More recently, his research topic focuses on climate change physiology, investigating how both ocean acidification and temperature affect fish. The research on ocean acidification was highly publicised following papers published in the scientific journals Nature and PLOS Biology. The articles «Ocean acidification does not impair the behaviour of coral reef fishes» (2020) and «Meta-analysis reveals an extreme "decline effect" in the impacts of ocean acidification on fish behavior» (2022) are both highly cited. Earlier studies had suggested that coral reef fishes were threatened by ocean acidification, causing severe behavioural abnormalities. In contrast, the results of the two studies from Jutfelt's group revealed that ocean acidification doesn't dramatically affect the behaviour of coral reef fish as previously though. However, both coral reefs and the associated diversity of marine organisms that inhabit them are threatened by rising levels. This research also led to the discovery of data fabrication and scientific misconduct in this field. Jutfelt and colleagues have been active in detecting and countering data fabrication and scientific misconduct in other related topics as well, which has led to the retractions of numerous articles, including those published in the prestigious journal Science.
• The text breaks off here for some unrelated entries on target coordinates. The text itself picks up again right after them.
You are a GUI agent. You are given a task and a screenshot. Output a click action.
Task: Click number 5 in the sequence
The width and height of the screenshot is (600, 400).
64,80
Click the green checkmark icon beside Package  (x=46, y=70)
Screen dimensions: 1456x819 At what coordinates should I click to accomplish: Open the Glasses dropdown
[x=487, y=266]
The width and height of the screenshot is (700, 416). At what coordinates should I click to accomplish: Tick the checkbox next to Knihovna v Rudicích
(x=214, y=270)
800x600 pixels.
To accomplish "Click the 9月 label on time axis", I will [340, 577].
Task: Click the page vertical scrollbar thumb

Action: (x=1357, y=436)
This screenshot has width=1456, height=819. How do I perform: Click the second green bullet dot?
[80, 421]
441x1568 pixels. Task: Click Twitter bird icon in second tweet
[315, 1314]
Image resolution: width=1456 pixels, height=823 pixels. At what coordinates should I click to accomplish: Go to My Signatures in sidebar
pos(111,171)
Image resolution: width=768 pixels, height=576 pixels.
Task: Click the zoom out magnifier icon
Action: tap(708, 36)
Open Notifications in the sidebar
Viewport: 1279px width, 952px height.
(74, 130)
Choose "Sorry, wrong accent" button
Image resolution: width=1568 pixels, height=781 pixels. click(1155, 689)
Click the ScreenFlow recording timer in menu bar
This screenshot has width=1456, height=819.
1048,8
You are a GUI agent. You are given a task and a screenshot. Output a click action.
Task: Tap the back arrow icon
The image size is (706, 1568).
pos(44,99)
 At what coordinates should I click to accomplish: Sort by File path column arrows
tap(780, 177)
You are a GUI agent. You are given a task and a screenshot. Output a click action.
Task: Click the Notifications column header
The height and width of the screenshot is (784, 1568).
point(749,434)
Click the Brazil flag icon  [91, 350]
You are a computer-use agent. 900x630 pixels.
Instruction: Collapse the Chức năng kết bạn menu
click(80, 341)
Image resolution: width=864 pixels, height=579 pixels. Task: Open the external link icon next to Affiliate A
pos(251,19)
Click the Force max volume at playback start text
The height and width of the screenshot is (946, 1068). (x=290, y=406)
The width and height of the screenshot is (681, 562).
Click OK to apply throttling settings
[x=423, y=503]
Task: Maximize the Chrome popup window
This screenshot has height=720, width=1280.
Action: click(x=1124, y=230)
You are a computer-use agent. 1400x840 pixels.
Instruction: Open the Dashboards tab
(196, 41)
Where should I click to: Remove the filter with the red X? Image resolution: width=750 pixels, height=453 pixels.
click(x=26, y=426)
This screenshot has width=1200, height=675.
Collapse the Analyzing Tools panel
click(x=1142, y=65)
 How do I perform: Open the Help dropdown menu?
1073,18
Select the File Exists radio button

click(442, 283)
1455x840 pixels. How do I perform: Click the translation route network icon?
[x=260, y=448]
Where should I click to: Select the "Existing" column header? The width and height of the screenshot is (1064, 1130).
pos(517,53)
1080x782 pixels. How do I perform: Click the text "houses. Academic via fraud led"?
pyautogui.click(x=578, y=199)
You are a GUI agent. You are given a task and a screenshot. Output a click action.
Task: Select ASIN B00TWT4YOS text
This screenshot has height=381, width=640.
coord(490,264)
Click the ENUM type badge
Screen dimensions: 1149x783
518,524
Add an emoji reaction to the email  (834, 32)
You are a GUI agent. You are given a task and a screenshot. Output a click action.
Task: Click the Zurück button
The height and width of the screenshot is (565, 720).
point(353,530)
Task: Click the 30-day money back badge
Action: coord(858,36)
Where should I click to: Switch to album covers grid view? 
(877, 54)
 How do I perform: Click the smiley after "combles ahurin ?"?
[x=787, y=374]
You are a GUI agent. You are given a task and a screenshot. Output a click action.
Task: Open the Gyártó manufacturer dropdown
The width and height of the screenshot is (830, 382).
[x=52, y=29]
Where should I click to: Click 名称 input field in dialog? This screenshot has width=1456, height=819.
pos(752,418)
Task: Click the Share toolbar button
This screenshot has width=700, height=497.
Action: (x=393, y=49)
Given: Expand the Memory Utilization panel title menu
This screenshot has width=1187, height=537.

Currently, the Jutfelt Fish Ecophysiology Lab investigates how evolution can lead to physiological adaptation to the temperature environment where the fish live. Their research regarding the ability of fish to evolve in response to freshwater warming has been integral in understanding animal responses to climate change. This research received an ERC Consolidator Grant from the European Research Council for the years 2021–2026 (2 million Euro). In 2020, the group published the results of a large artificial selection experiment in Proceedings of the National Academy of Sciences of the United States of America (PNAS), showing that evolution of tolerance to warming can occur in fish. The rate of evolution, however, was suggested to be too slow for evolutionary rescue to protect fish from the impacts of climate change. More recently, the group's publication in Nature Climate Change showed that evolution of warming tolerance does not lead to trade-offs with numerous life history traits but, surprisingly, improves cold tolerance in zebrafish.